THE QUEEN is about the woman who contributed to the coining of the phrase, and ironically, the welfare fraud was the least of her crimes. Racism got her on the hook for the crimes but, even more ironically, racism prevented her from being charged for the more serious of what she did-- potential murder, estate fraud, and even kidnapping. Linda Taylor was an ethnically ambiguous woman who was operating under multiple aliases, laying claim to various ethnic heritage, and had numerous spouses and children-- imaginary and not-- in order to get thousands of dollars from the government, and live an outrageous and incredible lifestyle.
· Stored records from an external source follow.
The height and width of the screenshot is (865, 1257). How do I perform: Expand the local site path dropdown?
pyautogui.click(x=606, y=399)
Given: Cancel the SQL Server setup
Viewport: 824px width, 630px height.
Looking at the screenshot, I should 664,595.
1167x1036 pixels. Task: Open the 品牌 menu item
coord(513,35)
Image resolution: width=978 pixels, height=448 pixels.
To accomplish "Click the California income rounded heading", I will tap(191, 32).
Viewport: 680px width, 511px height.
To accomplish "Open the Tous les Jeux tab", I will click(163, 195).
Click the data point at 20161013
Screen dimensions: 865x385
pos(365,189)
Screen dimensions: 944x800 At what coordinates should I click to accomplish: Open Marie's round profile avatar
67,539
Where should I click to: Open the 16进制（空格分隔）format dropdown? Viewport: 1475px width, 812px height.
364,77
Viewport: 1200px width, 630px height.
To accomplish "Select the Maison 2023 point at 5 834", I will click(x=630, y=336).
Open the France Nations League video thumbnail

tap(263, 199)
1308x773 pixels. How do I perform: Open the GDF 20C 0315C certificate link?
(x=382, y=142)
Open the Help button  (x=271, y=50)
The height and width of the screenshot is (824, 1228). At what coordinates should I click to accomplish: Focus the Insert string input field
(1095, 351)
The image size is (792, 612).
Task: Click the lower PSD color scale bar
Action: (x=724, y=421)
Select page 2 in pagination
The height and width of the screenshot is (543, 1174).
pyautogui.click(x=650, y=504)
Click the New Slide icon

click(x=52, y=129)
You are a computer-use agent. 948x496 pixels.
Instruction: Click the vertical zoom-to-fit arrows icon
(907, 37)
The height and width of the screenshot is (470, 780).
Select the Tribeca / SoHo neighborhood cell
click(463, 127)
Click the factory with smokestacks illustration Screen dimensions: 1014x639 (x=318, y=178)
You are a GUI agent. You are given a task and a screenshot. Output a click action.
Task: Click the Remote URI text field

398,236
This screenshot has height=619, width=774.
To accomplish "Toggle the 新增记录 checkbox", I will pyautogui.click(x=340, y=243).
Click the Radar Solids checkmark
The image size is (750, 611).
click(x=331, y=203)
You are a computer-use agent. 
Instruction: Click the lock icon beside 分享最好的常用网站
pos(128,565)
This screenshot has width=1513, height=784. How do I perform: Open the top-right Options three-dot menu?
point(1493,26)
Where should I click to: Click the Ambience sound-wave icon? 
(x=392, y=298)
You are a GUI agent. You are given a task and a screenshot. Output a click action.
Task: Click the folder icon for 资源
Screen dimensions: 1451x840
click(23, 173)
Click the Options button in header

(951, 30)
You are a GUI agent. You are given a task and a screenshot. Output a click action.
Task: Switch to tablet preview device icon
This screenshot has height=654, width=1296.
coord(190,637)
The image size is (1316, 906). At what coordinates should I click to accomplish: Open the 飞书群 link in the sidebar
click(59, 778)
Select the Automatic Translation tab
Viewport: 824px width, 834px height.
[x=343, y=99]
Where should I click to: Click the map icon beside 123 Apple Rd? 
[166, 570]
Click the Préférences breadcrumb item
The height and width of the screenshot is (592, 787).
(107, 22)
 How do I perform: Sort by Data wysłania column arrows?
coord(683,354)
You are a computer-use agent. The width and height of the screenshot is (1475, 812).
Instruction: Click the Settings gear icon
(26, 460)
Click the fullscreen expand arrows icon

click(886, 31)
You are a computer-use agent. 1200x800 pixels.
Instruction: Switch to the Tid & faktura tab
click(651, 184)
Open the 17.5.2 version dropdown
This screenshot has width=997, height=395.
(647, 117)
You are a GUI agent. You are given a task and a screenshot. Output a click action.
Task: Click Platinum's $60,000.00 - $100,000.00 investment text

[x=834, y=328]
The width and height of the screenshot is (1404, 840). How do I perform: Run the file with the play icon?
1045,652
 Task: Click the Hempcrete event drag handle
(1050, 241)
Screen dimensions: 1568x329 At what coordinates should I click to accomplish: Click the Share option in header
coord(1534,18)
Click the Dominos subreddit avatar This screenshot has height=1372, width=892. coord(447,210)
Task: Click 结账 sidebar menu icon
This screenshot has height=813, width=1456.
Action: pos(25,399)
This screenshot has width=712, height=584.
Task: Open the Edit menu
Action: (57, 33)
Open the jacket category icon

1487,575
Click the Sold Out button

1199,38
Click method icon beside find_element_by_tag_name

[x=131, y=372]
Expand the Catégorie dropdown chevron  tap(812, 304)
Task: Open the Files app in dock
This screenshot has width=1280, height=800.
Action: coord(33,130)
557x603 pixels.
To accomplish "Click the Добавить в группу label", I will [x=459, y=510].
I was surprised by the length of this book (almost 400 pages with the bibliography and the sources), and wondered how this woman's life and crimes could possibly fill a whole book. The first half is pretty good and it's clear how much time and effort Josh Levin poured in to researching THE QUEEN, from the police officer who helped bring her down, to Ronald Reagan's staunchly adversarial approach to government aid, to Linda Taylor herself, a woman who was easy to paint as the villain to an aggrieved populace that was becoming increasingly aware of the wage disparity between the top earners and the bottom earners as poverty itself became a partisan issue.

Linda Taylor is a fascinating individual and while I don't support what she did at all, it was interesting to see how she was able to get away with her crimes. Social media has allowed for a different kind of fraud, so it was kind of eye-opening to see that people have been doing such scams for years, albeit in a different way (and maybe in a way that was slower to catch without the instantaneous nature of the internet). She played cat and mouse with the newspaper reporters and the detectives chasing her in plain sight for years, seemingly assured that she would never face any real consequences, and the public interest in her case ended up making her a byword for people who were willing to cheat the system and a scapegoat for the crime to satisfy a xenophobic and tight-fisted population.

The second half of the book is much slower, as it's about Linda Taylor's actual history, childhood, and then, later, her life after the trial that ended up making her (in)famous. This part was dull and felt more like an opportunity for the author to show off his research, and was not very interesting or engaging. THE QUEEN could have been a much shorter book, and a much more effective book because of it, but instead, Levin chose to draw things out and ruin the effect he started with the first half of THE QUEEN. I ended the book feeling dissatisfied and bored.

Overall, I would say that this is an interesting glimpse into the 1960s/70s, as well as the inherent racism that was still quite prominent in the system, and it gives the story behind one of the go-to dog-whistling terms that is thrown around to this day with the relevant historical context removed.

Thanks to the publisher for sending me a copy in exchange for an honest review!